We talk consistently about using Profit as a KPI. In reality, as digital marketers we often have to use early engagement numbers as proxies for true Profit. It is always good to step back and assess the relationship to Profit in case a Local Optimum has snuck into the room as it did in this situation.

What Magritte Has to Tell Us About Marketing Data

In the winter of 1928-29 a Belgian painter living in Paris painted what looked like an advertisement for pipe tobacco. The painter, René Magritte, painted a caption below the large pipe stating “This is not a pipe” creating confusion for viewers and a bit of a stir in the Paris art scene at  the time.

The title of the painting is “The Treachery of Images” and Magritte intended it as a reminder that representational art is a reflection of the artist’s view of the object,  not the object itself. His interpretation was that  the painting of the pipe is not actually a pipe. You can’t smoke it, fill it with tobacco, or put it in your pocket; it is a representation of reality.

Magritte’s message is particularly apt in our view of marketing data. As marketers, we use our marketing data all the time in measuring and assessing user behavior related to digital advertising and engagement. But it is extremely important to remember that marketing data is an imperfect representation of user behavior and not a perfect simulation.
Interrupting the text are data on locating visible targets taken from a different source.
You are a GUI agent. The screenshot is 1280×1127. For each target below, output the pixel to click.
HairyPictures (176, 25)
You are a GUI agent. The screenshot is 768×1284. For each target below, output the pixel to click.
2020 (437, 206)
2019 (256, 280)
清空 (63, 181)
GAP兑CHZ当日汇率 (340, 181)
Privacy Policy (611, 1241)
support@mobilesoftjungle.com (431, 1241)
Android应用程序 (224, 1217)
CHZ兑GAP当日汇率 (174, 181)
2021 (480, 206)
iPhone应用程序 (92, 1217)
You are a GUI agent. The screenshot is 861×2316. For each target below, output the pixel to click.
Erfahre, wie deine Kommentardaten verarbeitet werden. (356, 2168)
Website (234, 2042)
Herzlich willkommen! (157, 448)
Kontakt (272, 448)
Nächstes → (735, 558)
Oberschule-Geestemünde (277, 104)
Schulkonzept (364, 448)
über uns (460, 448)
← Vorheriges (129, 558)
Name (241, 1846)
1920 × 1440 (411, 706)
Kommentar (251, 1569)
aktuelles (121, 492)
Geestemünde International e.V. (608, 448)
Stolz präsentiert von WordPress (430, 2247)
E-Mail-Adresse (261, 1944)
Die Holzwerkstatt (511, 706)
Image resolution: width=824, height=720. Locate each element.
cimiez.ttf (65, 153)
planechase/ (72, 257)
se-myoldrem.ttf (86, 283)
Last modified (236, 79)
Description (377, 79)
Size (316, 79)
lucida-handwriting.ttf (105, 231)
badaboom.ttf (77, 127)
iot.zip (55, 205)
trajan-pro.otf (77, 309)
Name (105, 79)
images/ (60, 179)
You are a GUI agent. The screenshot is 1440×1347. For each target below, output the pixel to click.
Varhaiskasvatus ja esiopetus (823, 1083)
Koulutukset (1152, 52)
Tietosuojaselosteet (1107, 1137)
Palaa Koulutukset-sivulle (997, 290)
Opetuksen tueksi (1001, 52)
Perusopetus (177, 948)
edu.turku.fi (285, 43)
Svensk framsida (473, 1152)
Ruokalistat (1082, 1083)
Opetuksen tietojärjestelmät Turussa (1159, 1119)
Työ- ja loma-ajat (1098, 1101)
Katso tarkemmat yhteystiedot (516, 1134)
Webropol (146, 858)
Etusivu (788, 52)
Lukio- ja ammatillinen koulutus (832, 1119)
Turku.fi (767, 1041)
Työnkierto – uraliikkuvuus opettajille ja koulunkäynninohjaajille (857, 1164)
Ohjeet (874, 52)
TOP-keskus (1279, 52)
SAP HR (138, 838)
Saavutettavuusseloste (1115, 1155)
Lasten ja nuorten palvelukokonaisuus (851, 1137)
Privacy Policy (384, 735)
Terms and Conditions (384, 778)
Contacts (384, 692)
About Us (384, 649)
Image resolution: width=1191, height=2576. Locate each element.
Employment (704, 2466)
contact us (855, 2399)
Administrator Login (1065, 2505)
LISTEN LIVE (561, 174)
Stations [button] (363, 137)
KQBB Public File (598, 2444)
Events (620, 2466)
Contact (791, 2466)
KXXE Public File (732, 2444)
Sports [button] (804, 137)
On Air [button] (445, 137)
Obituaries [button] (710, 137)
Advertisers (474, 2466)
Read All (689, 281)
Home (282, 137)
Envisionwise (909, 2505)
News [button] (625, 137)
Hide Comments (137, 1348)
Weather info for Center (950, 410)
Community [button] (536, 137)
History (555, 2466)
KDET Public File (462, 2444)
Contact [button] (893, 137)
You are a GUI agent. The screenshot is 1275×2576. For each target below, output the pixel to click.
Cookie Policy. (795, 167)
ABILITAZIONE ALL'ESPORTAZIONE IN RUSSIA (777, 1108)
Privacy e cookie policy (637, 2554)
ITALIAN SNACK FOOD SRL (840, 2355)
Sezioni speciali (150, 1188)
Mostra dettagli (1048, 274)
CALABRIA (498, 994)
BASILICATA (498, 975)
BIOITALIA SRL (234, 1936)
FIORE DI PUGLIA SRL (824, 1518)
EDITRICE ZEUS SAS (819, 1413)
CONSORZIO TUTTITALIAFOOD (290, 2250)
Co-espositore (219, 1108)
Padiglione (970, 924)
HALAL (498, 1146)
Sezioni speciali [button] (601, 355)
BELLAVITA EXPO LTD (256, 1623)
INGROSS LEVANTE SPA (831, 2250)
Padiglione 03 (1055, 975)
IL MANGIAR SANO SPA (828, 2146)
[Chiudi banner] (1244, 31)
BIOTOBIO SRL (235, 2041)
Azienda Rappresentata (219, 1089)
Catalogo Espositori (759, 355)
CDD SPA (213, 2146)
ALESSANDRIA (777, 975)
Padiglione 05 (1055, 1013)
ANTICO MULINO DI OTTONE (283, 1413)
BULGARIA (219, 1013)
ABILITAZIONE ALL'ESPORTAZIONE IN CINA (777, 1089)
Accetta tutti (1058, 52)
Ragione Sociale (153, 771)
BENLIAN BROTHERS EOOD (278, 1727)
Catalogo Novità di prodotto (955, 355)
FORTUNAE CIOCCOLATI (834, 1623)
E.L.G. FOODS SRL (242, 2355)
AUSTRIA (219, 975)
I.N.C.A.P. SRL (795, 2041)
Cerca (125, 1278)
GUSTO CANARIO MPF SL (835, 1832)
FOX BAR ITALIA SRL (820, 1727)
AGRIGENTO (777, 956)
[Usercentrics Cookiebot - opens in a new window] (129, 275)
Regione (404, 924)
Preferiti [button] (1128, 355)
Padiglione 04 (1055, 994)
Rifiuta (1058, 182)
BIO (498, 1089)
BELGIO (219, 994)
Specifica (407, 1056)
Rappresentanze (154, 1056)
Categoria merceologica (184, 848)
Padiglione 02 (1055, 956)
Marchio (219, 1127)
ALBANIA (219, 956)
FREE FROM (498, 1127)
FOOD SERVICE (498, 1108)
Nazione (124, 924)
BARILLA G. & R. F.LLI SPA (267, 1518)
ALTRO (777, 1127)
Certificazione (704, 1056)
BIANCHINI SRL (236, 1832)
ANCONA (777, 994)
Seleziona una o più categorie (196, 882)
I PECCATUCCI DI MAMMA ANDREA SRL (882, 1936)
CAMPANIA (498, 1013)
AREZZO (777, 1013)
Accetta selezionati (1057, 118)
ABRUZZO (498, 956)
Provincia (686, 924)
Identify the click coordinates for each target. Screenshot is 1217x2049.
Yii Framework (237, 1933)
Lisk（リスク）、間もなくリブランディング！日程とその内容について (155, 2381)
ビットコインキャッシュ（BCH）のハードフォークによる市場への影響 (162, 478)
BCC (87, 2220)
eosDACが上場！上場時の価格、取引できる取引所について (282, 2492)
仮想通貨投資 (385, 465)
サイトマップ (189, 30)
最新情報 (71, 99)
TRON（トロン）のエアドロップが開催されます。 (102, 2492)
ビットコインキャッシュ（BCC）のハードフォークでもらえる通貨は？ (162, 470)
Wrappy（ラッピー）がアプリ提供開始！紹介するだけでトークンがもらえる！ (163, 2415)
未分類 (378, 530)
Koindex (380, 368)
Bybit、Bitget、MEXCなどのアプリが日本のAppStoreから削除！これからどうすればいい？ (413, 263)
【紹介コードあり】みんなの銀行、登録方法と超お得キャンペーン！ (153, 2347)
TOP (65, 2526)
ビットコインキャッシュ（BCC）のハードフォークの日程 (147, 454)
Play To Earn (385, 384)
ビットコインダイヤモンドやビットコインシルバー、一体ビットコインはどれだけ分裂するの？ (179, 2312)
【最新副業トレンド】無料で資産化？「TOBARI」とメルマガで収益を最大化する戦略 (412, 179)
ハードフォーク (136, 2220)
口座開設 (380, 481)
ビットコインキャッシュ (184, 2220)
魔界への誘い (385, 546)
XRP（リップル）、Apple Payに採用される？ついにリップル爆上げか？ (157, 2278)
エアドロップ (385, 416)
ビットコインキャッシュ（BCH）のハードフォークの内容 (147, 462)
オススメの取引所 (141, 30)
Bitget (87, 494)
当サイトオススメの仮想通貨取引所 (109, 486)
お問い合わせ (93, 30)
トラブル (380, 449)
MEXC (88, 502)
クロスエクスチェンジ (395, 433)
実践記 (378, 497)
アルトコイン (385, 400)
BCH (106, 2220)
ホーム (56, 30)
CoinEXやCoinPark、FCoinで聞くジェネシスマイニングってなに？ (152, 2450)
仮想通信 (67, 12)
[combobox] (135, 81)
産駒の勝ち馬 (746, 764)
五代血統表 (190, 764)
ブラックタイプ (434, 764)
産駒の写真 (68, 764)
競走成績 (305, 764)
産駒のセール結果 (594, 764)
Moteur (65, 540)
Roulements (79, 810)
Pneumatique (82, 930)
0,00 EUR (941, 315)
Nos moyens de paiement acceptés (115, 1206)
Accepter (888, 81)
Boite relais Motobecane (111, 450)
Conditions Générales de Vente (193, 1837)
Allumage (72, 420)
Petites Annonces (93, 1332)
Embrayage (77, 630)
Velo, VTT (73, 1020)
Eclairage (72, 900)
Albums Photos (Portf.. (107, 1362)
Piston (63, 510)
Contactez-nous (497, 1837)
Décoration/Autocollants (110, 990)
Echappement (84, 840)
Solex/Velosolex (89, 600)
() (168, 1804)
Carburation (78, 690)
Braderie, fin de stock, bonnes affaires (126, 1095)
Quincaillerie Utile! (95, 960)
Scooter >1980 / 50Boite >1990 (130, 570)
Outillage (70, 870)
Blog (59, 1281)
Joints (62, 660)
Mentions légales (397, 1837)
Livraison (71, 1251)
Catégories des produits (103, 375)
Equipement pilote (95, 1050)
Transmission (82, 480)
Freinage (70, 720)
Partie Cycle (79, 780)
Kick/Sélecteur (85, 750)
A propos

There are three main reasons that marketing data is imperfect. The first is in the nature of tracking. Tracking is technically limited in its scope and reach.  At best, tracking can measure engagement from the same device over time, or the same multi-device account over time. This only works if the tracking is implemented correctly in the first place and is not disabled by the end user. Because of the technical limitations of tracking there will always be engagement that is not tracked because of multi-device use, the amount of time for which the tracking is active (cookie window), or because of personal opt-out at the user level either by choice or by browser pre-set settings.

The second main source of imperfection in marketing data is in user behavior.  As humans we have a wide variety of choices and methods of interacting with advertising. Some of us choose to avoid interacting with advertising as much as possible while some of us behave in the opposite fashion. Some of us will choose not to click on ads at all, some of us don’t hesitate. Some of us need to heavily research purchases, some don’t. There is not one engagement path that is adhered to by all users yet often our data is interpreted through a “single funnel” lens that introduces inaccuracies in interpreting data.

The last main source of data imperfection is in data integrity. The cleaning and analyzing of data must align with the knowledge being sought. De-duping rules will differ by business model. Attribution will vary based on external factors such as affiliate payment rules (and will still never tell a 100% accurate story). Data dropout can cause interpretation issues.

So what is a marketer to do?

The best thing you can do is to fully utilize data to test your own model of reality.  The best data firms don’t blindly use data but instead use it to inform their perception of reality.  For example, if you know that a percentage of social users engage with your brand without clicking on ads and instead show up as brand search or No Referrer traffic, you should try to assess: how much, how can that magnitude be assessed and what impact does it have on my decisions as a marketer if I can hypothesize about non-measured (but real!) activity.

Magritte’s point  is well-made. Our data is not reality, but an imperfect reflection of reality biased by user behavior, technical limitations, and process. Our best response is to acknowledge and accept this and use it to our advantage.